Map descriptions (Maps 14 and 15)

In Map 14, the International Food Policy Research Institute (IFPRI) combined agroclimatic, slope, and irrigated area data with agricultural extent. While not a true systematic classification of agroecosystems, it identifies areas which are likely to share common features and to face similar environmental constraints and opportunities. Sixteen agroecosystem groupings are included with the majority of agricultural land found in temperate and warm tropic/subtropical areas. Arid and semi-arid lands comprise approximately one third of the total agricultural extent. Although dry sub-humid zones are not mapped separately here, if they were included with the arid and semi-arid lands, drylands would comprise over one third of the global lands used for agriculture.

When drylands are isolated from the global extent of agroecosystems, non-agricultural drylands are more easily spotted (Map 15). These non-agricultural drylands generally coincide with the arid zone; semi-arid and dry sub-humid zones are more typically cropland. The non-agricultural drylands also tend to coincide with the livestock only, rangeland-based livestock production system as shown in Map 6 (See, “Livestock”).

In this analysis, we have examined various statistics on food production in countries with extensive dryland (at least 90 percent of total land area). Of these 17 countries, total cropland varies from as few as 7,000 hectares in Kuwait to over 30 million hectares in Kazakhstan.
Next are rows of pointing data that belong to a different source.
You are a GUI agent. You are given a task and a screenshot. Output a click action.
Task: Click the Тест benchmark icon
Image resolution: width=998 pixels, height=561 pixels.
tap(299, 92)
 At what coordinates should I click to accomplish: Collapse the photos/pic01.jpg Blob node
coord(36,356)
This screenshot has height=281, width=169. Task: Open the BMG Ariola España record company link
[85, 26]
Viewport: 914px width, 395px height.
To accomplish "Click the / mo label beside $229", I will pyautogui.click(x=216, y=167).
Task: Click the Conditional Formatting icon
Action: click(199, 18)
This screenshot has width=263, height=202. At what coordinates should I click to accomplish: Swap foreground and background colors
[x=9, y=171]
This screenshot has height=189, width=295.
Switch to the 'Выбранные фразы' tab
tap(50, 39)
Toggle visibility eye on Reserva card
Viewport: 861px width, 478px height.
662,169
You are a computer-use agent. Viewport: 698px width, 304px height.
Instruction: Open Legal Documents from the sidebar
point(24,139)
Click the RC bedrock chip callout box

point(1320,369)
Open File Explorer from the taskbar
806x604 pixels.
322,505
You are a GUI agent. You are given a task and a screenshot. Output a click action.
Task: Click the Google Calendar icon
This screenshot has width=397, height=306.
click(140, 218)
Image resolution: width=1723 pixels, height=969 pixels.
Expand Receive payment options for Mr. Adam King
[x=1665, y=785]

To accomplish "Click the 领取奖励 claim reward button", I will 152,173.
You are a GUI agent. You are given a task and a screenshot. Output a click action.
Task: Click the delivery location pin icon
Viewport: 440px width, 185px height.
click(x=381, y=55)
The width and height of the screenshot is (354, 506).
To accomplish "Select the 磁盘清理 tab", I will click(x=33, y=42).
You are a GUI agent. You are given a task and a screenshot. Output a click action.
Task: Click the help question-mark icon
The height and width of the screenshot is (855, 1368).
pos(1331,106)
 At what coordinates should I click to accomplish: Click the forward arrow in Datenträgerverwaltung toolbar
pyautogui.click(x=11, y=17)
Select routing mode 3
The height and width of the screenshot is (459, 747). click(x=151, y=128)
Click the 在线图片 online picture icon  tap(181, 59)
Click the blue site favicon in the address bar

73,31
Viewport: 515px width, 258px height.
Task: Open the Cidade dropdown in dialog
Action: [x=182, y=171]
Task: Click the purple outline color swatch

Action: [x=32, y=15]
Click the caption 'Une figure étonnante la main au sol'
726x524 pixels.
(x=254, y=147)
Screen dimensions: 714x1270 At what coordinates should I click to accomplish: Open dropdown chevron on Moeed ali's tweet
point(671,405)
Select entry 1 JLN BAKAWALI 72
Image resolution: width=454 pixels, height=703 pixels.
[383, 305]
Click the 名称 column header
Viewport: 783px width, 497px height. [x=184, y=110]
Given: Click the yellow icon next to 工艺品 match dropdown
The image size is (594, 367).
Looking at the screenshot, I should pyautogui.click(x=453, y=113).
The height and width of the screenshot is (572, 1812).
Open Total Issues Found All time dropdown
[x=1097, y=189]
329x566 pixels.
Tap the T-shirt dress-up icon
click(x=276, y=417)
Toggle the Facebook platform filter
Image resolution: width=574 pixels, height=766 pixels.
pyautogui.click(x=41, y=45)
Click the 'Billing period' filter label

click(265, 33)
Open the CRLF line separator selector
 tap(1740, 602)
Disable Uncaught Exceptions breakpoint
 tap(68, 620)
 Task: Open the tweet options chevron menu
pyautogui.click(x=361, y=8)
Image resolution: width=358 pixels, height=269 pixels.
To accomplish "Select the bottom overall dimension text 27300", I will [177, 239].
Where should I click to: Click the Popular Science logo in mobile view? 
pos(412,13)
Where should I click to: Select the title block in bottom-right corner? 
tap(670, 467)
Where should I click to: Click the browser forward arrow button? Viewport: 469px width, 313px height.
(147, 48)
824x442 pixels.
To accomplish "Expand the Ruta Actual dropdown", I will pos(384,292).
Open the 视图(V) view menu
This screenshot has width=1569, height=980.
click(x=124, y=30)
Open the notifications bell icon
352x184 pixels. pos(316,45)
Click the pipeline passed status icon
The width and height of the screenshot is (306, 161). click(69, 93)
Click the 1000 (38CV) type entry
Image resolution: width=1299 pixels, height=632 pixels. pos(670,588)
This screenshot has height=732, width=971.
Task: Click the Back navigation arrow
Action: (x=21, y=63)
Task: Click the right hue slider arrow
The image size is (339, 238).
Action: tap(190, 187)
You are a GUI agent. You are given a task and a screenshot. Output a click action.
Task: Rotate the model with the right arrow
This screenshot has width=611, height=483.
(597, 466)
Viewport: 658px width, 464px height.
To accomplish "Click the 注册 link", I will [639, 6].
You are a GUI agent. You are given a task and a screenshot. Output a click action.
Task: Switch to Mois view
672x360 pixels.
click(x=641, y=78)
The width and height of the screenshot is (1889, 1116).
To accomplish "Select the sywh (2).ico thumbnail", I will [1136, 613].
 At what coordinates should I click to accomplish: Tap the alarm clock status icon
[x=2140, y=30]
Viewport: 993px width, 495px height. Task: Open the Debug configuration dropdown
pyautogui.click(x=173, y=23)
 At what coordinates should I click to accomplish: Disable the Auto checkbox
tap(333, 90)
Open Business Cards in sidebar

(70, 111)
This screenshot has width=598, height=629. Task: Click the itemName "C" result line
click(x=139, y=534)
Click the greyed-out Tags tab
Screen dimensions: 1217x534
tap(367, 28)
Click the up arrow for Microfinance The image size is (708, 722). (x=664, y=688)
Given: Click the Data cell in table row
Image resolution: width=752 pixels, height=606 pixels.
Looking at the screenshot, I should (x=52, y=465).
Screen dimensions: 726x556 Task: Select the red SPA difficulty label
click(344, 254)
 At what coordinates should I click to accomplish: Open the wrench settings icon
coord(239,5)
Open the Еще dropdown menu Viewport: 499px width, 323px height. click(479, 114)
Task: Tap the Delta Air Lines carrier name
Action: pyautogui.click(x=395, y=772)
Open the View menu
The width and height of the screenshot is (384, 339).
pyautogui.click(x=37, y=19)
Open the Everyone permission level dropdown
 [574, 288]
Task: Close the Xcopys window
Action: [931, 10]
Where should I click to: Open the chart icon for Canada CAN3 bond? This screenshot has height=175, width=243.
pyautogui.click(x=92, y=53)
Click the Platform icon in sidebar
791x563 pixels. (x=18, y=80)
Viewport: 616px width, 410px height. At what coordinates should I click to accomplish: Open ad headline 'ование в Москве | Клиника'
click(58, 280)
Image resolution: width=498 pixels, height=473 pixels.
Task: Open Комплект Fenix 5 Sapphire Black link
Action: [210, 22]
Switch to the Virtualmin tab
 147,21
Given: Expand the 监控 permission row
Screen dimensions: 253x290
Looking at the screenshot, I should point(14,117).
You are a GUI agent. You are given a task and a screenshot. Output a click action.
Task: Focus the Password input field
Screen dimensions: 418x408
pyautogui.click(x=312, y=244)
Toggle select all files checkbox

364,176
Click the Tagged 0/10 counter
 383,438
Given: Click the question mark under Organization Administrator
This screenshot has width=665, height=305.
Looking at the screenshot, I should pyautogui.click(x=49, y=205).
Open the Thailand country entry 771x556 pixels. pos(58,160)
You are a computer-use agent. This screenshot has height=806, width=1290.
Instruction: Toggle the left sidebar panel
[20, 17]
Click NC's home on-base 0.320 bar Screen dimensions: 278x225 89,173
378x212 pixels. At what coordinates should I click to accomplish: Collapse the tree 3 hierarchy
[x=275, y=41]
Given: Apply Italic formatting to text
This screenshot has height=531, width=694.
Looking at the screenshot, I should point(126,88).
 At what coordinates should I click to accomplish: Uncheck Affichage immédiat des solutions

Noteworthy, is that average cereal crop yields, for the period 1999-2001, when compared to the respective regional averages, are all below average (with one exception: Gambia) with large declines in some countries of over 50 percent. The lowest average cereal crop yields for this period were in Sub-Saharan Africa, in Botswana and Namibia, with less than 350 kilograms per hectare.

Equally noteworthy, are the data on variation in domestic cereal production (or the average percent variation from the mean in cereal production). As expected for countries in regions characterized by variability in rainfall, the variation in domestic cereal production is greater for these countries with extensive dryland than the regional averages. The variation in domestic cereal production, between 1992 and 2001, is 20 percent or higher in 9 countries where regional average variation from the mean range from approximately 4 percent in Asia to 7 percent in Sub-Saharan Africa.  When variation in cereal production is high, it can indicate unstable food production and thus an unpredictable food supply, especially when most of the cereal crop is consumed locally as a primary dietary mainstay.

Two additional country-level statistics suggest a more complex pattern for food production in drylands. In many of these dryland countries (10 of 17), in the year 2000, net trade of cereals as a percent of consumption (including food aid), were at or above their respective regional averages. In addition, as a potential indicator of whether a country has achieved sufficient food security to keep its population healthy, the values for average daily per capita calorie supply show that more than half of the countries are above average.  Thus, below average cereal crop yields and high variability in cereal production characterize these dryland countries, but there are exceptions and some countries appear to be able to produce sufficient food to support local populations.

Another measure of potential food production in drylands is the amount of land under irrigation. When compared to their respective regional averages, for the year 1999, half of the 17 dryland countries were below average in irrigated land as a percent of cropland. Sub-Saharan Africa had a very low regional average, but the five dryland countries within this regional all still fall below this low average. Additional countries with very low irrigated land in relation to total cropland include Kazakhstan and Tunisia.